Review: Bar Les Frères in Clayton
Bar Les Frères
7637 Wydown Blvd., Clayton, 314.725.8880, Facebook: Bar Les Frères
Bar Les Frères, which was unveiled in November by Zoe Pidgeon (think Bobo Noodle House and I Fratellini) on the fashionable little commercial strip of Wydown Boulevard near downtown Clayton, is considerably less cordial than its moniker (French for “the brothers’ bar”) would have you believe. But then again, maybe it isn’t. On a weekend night when a thirsty bunch of people are jammed into a space roughly the size of my first post-college apartment, it’s hard to feel anything but fraternal.
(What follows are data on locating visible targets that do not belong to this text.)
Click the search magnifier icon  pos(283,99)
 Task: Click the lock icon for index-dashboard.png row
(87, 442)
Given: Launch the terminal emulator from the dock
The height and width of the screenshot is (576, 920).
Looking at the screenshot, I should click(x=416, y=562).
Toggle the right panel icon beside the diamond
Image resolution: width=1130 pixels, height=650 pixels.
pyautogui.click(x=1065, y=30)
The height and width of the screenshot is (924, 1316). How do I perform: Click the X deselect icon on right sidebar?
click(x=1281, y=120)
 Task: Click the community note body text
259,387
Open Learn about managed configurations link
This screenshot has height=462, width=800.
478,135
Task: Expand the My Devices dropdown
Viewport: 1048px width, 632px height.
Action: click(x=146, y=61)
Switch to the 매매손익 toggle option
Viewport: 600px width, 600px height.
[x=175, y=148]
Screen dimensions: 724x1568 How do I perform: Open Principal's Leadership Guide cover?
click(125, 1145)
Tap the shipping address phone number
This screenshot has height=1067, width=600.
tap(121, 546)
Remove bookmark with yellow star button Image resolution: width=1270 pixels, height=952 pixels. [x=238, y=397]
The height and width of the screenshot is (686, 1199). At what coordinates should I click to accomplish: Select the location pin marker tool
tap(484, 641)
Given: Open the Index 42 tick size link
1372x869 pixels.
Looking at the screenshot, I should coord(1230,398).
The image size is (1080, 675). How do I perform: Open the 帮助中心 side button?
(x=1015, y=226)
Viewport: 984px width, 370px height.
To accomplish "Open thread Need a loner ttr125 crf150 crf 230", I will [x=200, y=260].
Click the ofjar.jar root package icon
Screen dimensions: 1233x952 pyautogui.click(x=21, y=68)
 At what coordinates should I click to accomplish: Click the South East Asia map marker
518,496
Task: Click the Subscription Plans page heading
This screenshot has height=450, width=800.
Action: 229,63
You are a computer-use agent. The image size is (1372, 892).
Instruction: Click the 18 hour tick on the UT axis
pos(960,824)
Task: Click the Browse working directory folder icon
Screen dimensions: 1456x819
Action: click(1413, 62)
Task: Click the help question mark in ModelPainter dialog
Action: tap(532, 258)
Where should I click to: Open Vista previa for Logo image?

Friday night with Sazerac in hand, I survey the crowd. First, though, a well deserved sip. After negotiating past an annoyed doorman who preferred I wait for a table, sidestepping the stampede of an outgoing party, and tapping my foot for a bartender tending to the two couples busier sharing inside jokes than actually ordering, I’m ready to finally start my weekend. For this purpose, and for this place, the Sazerac is a nice choice. Strong but not overwhelming, the harshness of the whiskey is offset by little tastes of simple syrup, Peychaud bitters, a bit of lemon and a quick swirl of absinthe to give it that hit of licorice. This is what Don Draper would drink if he was in Paris or New Orleans. It’s what you should be drinking at Les Frères. An acceptable alternative would be the Pimm’s Cup. Though a quintessentially warm-weather drink, the Pimm’s is done up so supremely well at this bar that it deserves to be enjoyed year-round. Less impressive – much, much less impressive – is the Negroni: an impossibly chalky-tasting mess doused with Campari, gin, sweet vermouth and orange. Thankfully, patrons are able to wash such mistakes down with a choice selection of other classic cocktails – the Lillet Blanc, St. Germaine Cocktail, French 75 – along with a handful of absinthes, Pernod, bottled beers, and the ubiquitous list of red, white and sparkling wines (Most cocktails start at around $8.). Those in search of something more decadent would do well to order the Dumante Alexander, which mixes pistachio liqueur with crème de cacao and gets topped with thin shards of chocolate.
Name drop all you want, but it won’t give you any pull in snagging a seat. Even at 6 p.m., even on a weekday, the white marble tabletops, chic parlor couches and handful of bar stools teem with Claytonites none-too-eager to abandon their posts. Well heeled, smartly clad, mostly older groups (along with attractive younger couples) chat, sip, laugh and linger over small plates like Toulouse sausage or potato blinis with caviar. Be prepared to stand in this cozy little 27-seater saloon. Though big crowds in this small space may slow the service and lay the pressure on, cool heads and steady hands continue to ply their craft behind the bar.
Like the drinks and the patrons, the space is well dressed. There are dozens of temples of booze like this on random Parisian side streets, but only one in St. Louis county. Thankfully lacking in tacky 1920s French liquor posters or other clichéd facsimiles, Les Frères instead leans toward the authentic – a feat few foreign-themed establishments in town accomplish with such ease. Its strength lies in simplicity. Formerly a shoe repair shop, the space has been transformed into a casual French cafe, which, in reality for us Yankees, is anything but casual. Imposing walls slathered in rich, pure red are spotted with 18th century portraits of European gentry. The traditional parlor feel is amped up by the wall of deer antlers mounted casually over the bar mirror and the soft candles augmented by the light of a giant chandelier dangling overhead.
Though Bar Les Frères was designed partially as an overflow waiting area for the almost equally tiny I Fratellini, which sits across the way, this colorful sibling operation, dripping in vintage charm, stands firmly enough on its own. Hence the overcrowding, which can be a real pain. But with a stiff Sazerac like this, waiting for a seat never tasted so good.